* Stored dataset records
· · · · ·

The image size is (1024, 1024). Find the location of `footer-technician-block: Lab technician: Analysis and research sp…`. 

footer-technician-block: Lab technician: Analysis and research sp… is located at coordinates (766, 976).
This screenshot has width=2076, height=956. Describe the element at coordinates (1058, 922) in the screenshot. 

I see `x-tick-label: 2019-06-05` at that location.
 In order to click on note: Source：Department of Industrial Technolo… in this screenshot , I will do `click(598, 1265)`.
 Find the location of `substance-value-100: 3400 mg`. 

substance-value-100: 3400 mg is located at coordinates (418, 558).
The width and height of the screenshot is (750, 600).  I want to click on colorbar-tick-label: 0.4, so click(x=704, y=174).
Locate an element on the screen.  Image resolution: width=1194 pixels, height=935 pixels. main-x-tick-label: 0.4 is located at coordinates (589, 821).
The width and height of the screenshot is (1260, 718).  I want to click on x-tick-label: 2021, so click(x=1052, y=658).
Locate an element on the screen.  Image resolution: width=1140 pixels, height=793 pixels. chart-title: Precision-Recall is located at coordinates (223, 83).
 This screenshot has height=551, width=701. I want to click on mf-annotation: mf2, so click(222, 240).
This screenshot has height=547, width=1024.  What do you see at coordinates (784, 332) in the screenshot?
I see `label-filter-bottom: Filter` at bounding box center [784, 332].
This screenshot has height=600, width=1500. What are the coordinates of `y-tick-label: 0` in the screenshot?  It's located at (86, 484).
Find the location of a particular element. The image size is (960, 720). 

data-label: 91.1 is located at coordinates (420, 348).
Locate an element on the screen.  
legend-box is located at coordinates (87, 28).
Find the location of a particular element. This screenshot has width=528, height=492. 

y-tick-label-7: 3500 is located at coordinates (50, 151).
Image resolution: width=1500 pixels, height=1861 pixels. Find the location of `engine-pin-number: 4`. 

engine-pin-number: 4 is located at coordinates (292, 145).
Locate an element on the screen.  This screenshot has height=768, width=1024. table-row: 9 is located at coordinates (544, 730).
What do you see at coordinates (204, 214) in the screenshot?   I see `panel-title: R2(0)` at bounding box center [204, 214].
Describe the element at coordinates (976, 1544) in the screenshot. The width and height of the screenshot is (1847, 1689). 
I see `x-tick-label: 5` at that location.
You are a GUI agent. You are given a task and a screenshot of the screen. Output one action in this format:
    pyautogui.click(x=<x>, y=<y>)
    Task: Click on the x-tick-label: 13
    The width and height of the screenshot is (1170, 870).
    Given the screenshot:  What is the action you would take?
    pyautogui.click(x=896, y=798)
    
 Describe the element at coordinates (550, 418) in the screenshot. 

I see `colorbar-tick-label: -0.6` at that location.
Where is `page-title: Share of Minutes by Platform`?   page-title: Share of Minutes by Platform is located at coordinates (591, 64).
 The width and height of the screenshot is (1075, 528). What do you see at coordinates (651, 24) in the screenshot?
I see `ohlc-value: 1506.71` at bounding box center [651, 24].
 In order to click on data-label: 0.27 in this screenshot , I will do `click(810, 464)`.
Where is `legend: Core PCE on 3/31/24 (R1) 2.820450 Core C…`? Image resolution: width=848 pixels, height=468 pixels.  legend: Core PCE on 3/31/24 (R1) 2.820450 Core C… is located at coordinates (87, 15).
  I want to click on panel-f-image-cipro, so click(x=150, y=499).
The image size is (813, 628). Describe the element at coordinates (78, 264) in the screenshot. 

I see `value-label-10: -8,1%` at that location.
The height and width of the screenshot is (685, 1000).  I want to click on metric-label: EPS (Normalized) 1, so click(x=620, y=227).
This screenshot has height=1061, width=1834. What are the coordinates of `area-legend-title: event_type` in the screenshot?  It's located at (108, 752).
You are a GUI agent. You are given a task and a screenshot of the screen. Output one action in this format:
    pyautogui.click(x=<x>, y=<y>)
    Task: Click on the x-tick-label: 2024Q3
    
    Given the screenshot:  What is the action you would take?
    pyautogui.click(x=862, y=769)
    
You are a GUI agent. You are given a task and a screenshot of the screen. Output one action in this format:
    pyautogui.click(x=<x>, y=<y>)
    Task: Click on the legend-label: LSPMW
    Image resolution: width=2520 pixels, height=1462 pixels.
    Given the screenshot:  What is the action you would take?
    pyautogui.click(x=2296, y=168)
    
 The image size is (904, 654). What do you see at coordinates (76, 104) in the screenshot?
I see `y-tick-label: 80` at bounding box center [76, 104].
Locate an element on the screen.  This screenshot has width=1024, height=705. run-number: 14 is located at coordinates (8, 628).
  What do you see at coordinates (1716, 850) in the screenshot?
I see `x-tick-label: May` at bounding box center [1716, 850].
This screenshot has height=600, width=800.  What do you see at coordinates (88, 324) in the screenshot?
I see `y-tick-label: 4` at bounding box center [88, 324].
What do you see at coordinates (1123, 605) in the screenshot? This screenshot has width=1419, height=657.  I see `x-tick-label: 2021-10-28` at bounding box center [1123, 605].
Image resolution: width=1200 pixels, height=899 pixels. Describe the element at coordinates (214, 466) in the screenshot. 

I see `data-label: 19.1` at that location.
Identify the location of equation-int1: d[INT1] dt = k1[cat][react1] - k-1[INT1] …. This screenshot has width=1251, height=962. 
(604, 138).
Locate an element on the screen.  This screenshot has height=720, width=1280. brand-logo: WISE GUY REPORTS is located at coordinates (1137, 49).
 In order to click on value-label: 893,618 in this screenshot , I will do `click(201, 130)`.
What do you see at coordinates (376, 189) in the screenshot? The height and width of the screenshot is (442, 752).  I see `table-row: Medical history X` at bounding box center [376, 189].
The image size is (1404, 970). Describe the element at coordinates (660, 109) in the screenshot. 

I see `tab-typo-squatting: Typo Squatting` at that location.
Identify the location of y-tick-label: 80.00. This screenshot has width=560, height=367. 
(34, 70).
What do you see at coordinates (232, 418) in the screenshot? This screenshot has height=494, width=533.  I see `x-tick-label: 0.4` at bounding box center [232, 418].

· · · · ·

* Your assignment
Copy the lines above verbatim, starting at the line that contains "I want to click on panel-f-image-cipro, so" and ending at the line that contains "What do you see at coordinates (1123, 605)", with both of those lines included.

* The answer
  I want to click on panel-f-image-cipro, so click(x=150, y=499).
The image size is (813, 628). Describe the element at coordinates (78, 264) in the screenshot. 

I see `value-label-10: -8,1%` at that location.
The height and width of the screenshot is (685, 1000).  I want to click on metric-label: EPS (Normalized) 1, so click(x=620, y=227).
This screenshot has height=1061, width=1834. What are the coordinates of `area-legend-title: event_type` in the screenshot?  It's located at (108, 752).
You are a GUI agent. You are given a task and a screenshot of the screen. Output one action in this format:
    pyautogui.click(x=<x>, y=<y>)
    Task: Click on the x-tick-label: 2024Q3
    
    Given the screenshot:  What is the action you would take?
    pyautogui.click(x=862, y=769)
    
You are a GUI agent. You are given a task and a screenshot of the screen. Output one action in this format:
    pyautogui.click(x=<x>, y=<y>)
    Task: Click on the legend-label: LSPMW
    Image resolution: width=2520 pixels, height=1462 pixels.
    Given the screenshot:  What is the action you would take?
    pyautogui.click(x=2296, y=168)
    
 The image size is (904, 654). What do you see at coordinates (76, 104) in the screenshot?
I see `y-tick-label: 80` at bounding box center [76, 104].
Locate an element on the screen.  This screenshot has width=1024, height=705. run-number: 14 is located at coordinates (8, 628).
  What do you see at coordinates (1716, 850) in the screenshot?
I see `x-tick-label: May` at bounding box center [1716, 850].
This screenshot has height=600, width=800.  What do you see at coordinates (88, 324) in the screenshot?
I see `y-tick-label: 4` at bounding box center [88, 324].
What do you see at coordinates (1123, 605) in the screenshot? This screenshot has width=1419, height=657.  I see `x-tick-label: 2021-10-28` at bounding box center [1123, 605].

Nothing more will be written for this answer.